Оберштурмбаннфюрер Ветцлер продолжал разглагольствовать на эту тему, но проговориться об истинных причинах поисков именно в Норвегии он не спешил. А причина была проста. И знало ее лишь руководство РСХА. Венге выследили два месяца назад и задержали именно в Норвегии. Лично Кальтенбруннер отдал приказ не возвращать ученого в Германию, а привлечь его к работе в Веморке. Никто сейчас не может рассказать, как немецкий ученый сумел обмануть охрану и своих кураторов из СД и сбежать прямо с завода. Сейчас Ветцлеру нужно было дать задание своим помощникам, настроить их на продолжение розыска, не возбудив у них подозрений, что шеф знает больше их.
– Хофман, что у вас по связям среди норвежских партизан из роты Линге?
– Там объявился какой-то англичанин. Многие его видели, но в контакт он вступает лишь с руководителями. Есть подозрение, что англичанин курирует подготовку какой-то операции. Мне никак не удается подобраться близко к руководителям, заслать им туда своего агента. Они очень подозрительны, эти норвежцы.
– Англичанин? Это хорошо, – кивнул Ветцлер, который прекрасно знал о том, что к партизанам прибыл представитель британского Управления специальных операций. Но Хофман молодец. Он вышел самостоятельно на Гилберта. Не наломал бы дров гауптштурмфюрер со своей горячностью. – У вас что, Раске?

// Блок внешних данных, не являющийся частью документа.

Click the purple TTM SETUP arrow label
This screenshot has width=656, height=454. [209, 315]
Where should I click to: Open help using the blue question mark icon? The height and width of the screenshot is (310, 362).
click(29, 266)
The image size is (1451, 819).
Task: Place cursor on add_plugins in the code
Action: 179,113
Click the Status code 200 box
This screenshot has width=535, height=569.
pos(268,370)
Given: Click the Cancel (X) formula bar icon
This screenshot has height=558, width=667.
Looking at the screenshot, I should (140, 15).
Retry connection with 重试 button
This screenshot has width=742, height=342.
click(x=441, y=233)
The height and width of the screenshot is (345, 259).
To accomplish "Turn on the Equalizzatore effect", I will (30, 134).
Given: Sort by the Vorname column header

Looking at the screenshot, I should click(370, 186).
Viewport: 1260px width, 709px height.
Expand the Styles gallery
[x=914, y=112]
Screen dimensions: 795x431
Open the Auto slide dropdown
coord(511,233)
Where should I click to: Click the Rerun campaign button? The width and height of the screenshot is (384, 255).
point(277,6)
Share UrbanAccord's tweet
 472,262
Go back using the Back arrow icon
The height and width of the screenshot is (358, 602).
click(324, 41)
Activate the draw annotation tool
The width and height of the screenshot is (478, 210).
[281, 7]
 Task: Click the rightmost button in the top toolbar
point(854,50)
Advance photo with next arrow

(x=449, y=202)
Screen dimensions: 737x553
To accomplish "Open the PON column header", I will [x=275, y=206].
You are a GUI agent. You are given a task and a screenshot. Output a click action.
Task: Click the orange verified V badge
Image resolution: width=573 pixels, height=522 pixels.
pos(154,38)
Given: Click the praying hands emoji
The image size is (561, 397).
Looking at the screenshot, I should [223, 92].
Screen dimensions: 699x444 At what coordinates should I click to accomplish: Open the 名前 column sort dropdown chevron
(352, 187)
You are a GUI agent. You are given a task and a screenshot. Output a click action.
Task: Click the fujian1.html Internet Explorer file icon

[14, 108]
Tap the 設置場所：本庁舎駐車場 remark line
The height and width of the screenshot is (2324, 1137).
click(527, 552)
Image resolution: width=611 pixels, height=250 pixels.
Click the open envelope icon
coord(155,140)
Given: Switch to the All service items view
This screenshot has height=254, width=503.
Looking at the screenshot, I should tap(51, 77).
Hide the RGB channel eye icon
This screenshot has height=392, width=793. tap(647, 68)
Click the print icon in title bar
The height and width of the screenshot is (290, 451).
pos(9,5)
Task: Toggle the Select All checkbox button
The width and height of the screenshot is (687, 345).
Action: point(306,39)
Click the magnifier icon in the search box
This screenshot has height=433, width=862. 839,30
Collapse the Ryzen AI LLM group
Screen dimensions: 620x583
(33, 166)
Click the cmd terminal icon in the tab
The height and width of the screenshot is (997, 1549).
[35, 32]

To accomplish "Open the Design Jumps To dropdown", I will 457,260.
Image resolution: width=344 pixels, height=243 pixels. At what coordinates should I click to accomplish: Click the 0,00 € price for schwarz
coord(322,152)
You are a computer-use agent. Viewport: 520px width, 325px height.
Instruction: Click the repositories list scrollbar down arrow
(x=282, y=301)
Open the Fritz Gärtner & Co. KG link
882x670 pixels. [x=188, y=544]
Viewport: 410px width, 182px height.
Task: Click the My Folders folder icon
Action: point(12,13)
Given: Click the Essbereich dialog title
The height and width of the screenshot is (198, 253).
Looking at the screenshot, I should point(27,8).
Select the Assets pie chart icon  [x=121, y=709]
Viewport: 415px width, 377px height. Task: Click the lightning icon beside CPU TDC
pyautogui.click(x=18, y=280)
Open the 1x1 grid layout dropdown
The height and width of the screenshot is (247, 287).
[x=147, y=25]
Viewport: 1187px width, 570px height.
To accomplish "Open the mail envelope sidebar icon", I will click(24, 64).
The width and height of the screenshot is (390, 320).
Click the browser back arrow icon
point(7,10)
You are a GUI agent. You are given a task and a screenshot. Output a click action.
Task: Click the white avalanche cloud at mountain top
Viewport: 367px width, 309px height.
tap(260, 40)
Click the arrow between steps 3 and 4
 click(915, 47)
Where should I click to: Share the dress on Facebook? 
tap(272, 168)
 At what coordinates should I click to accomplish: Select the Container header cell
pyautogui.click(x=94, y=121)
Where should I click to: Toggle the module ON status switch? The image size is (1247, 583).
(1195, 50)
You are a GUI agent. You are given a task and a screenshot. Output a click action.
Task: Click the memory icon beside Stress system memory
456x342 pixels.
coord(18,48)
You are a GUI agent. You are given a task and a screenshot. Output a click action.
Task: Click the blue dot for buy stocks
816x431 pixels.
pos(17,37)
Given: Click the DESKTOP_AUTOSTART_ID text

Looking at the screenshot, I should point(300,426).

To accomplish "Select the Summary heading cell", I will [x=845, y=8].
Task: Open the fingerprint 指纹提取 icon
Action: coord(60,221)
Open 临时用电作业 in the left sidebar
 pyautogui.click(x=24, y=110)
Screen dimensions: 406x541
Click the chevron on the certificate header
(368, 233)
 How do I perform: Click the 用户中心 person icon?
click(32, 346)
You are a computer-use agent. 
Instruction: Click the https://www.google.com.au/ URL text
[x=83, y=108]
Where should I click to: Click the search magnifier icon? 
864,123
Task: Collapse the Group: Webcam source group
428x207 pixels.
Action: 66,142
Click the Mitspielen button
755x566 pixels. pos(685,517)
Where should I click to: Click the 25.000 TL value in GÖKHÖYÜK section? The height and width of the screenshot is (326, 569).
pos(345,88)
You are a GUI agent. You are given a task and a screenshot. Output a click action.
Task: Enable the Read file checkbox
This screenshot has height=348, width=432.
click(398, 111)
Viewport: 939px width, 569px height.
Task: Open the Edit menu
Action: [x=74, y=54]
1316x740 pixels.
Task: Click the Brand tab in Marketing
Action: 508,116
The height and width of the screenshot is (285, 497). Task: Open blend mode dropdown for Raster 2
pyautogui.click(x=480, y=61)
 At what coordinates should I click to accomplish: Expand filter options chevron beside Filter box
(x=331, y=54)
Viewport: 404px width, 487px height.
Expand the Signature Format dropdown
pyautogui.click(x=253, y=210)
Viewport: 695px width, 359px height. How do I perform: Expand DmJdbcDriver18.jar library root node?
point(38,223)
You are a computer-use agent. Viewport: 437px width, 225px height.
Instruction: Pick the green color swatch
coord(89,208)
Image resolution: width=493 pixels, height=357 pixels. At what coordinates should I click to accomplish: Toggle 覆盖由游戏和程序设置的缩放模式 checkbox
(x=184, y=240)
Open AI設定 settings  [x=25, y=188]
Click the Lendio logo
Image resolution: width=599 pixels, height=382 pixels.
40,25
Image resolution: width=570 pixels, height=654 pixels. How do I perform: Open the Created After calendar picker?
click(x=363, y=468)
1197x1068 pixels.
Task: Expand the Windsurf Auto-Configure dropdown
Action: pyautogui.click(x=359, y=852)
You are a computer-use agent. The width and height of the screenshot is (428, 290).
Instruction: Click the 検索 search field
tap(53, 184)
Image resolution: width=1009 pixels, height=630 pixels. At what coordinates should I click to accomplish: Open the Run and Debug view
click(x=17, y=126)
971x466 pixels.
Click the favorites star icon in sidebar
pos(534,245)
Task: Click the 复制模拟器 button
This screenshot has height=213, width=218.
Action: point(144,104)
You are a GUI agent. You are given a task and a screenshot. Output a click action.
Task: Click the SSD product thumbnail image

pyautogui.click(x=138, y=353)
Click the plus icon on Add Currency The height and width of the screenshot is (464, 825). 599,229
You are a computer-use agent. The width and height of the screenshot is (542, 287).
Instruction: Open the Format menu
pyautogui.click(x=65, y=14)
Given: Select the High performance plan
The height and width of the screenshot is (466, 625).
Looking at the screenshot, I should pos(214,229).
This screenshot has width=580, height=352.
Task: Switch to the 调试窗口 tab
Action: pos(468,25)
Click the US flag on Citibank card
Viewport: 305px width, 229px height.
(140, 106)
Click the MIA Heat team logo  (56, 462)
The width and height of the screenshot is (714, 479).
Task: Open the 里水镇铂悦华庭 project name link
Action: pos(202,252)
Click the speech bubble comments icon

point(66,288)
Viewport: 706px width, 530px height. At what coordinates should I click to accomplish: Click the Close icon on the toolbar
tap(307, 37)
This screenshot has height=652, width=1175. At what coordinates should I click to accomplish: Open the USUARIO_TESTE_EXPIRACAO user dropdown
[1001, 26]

– У меня есть сведения, что партизаны на севере ждут «гостей». Поскольку их готовили в Советском Союзе, то можно подозревать, что придут как раз советские разведчики. Нам удалось блокировать партизанскую группу, которая устроила диверсию на побережье, но они чудом выскользнули из западни. Я полагаю, что не стоит сейчас активизироваться. Пусть они дождутся «гостя», потом нам легче будет взять его.
– Разумно, – согласился Ветцлер. – Подготовьте мне отчет завтра к вечеру со ссылкой на ваши источники. Я буду докладывать в Берлин, и мне понадобятся факты, а не домыслы.
Обсудив дальнейшую тактику розыска, работу с агентурой, оберштурмбаннфюрер отпустил помощников. Он снова подошел к камину, закурил и, облокотившись о каминную полку, стал смотреть на огонь, периодически глубоко затягиваясь сигаретой.
Что-то странное происходит вокруг этого Венге. Несколько человек на заводе арестованы, включая двух немецких специалистов. Все, кто реально мог что-то знать, кто просто обязан был оказаться свидетелем побега ученого с территории завода, в своих показаниях ничего ценного не сообщили. А ведь ко многим из них применялись довольно жесткие способы допроса.
Венге не мог просто испариться, он не умеет ходить сквозь стены, не умеет летать по воздуху. Но ученый исчез с завода, и никаких версий в настоящий момент у Ветцлера не было. Чертовщина какая, но вот как раз в мистику оберштурмбаннфюрер и не верил. Но если нельзя пойти по следу исчезнувшего ученого, то можно устроить в некотором роде засаду, которая позволит отследить тех, кто придет к Венге от русских или от англичан и американцев. А уж они будут знать, где он, у них будут способы узнать это. И тогда они, сами того не зная, выведут на Венге гестапо.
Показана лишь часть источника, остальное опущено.